Apical hypertrophic cardiomyopathy.

We describe a patient with asymptomatic apical hypertrophic cardiomyopathy (AHCM) who later developed cardiac arrhythmias, and briefly discuss the diagnostic modalities, differential diagnosis and treatment option for this condition. AHCM is a rare form of hypertrophic cardiomyopathy which classically involves the apex of the left ventricle. AHCM can be an incidental finding, or patients may present with chest pain, palpitations, dyspnea, syncope, atrial fibrillation, myocardial infarction, embolic events, ventricular fibrillation and congestive heart failure. AHCM is frequently sporadic, but autosomal dominant inheritance has been reported in few families. The most frequent and classic electrocardiogram findings are giant negative T-waves in the precordial leads which are found in the majority of the patients followed by left ventricular (LV) hypertrophy.
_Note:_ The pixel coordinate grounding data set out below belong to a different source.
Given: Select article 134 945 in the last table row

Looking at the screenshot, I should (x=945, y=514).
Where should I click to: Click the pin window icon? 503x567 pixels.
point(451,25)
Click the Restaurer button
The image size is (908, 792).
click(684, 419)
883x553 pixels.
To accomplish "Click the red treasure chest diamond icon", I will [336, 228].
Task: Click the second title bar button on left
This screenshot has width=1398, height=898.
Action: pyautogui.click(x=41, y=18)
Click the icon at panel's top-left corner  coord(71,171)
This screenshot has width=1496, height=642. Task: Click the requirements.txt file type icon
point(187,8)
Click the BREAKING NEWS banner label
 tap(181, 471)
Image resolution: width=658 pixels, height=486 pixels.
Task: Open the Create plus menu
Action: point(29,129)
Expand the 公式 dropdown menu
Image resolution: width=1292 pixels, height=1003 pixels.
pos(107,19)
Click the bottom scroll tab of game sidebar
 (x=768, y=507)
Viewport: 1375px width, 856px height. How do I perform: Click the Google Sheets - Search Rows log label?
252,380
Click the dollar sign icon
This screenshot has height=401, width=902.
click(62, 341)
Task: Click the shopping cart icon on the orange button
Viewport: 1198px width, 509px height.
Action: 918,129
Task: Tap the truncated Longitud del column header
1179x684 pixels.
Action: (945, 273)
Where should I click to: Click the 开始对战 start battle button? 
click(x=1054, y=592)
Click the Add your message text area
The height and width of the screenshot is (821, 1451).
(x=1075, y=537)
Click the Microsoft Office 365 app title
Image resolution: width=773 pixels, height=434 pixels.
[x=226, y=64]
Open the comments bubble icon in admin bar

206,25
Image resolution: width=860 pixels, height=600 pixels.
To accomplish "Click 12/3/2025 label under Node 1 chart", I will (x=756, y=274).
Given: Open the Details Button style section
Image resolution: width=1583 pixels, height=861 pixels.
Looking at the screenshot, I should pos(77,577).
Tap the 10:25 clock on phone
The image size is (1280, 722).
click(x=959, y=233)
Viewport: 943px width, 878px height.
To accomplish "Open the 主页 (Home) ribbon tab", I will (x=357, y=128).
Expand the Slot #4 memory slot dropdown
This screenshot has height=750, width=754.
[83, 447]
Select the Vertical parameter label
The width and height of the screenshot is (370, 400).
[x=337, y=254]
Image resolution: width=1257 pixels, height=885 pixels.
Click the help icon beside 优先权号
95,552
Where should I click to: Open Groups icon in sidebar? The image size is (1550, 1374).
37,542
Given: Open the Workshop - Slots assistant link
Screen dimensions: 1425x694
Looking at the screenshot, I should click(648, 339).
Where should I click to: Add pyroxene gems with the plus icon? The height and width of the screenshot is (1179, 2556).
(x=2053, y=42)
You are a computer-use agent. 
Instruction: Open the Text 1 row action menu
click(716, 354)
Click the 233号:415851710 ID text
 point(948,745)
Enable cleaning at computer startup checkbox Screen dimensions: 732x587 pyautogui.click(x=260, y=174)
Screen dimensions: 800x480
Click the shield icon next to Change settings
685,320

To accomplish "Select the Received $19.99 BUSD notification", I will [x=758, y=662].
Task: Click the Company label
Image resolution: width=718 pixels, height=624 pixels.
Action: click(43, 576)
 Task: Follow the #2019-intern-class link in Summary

A transthoracic echocardiogram is the initial diagnostic tool in the evaluation of AHCM and shows hypertrophy of the LV apex. AHCM may mimic other conditions such as LV apical cardiac tumors, LV apical thrombus, isolated ventricular non-compaction, endomyocardial fibrosis and coronary artery disease. Other modalities, including left ventriculography, multislice spiral computed tomography, and cardiac magnetic resonance imagings are also valuable tools and are frequently used to differentiate AHCH from other conditions. Medications used to treat symptomatic patients with AHCM include verapamil, beta-blockers and antiarrhythmic agents such as amiodarone and procainamide. An implantable cardioverter defibrillator is recommended for high risk patients.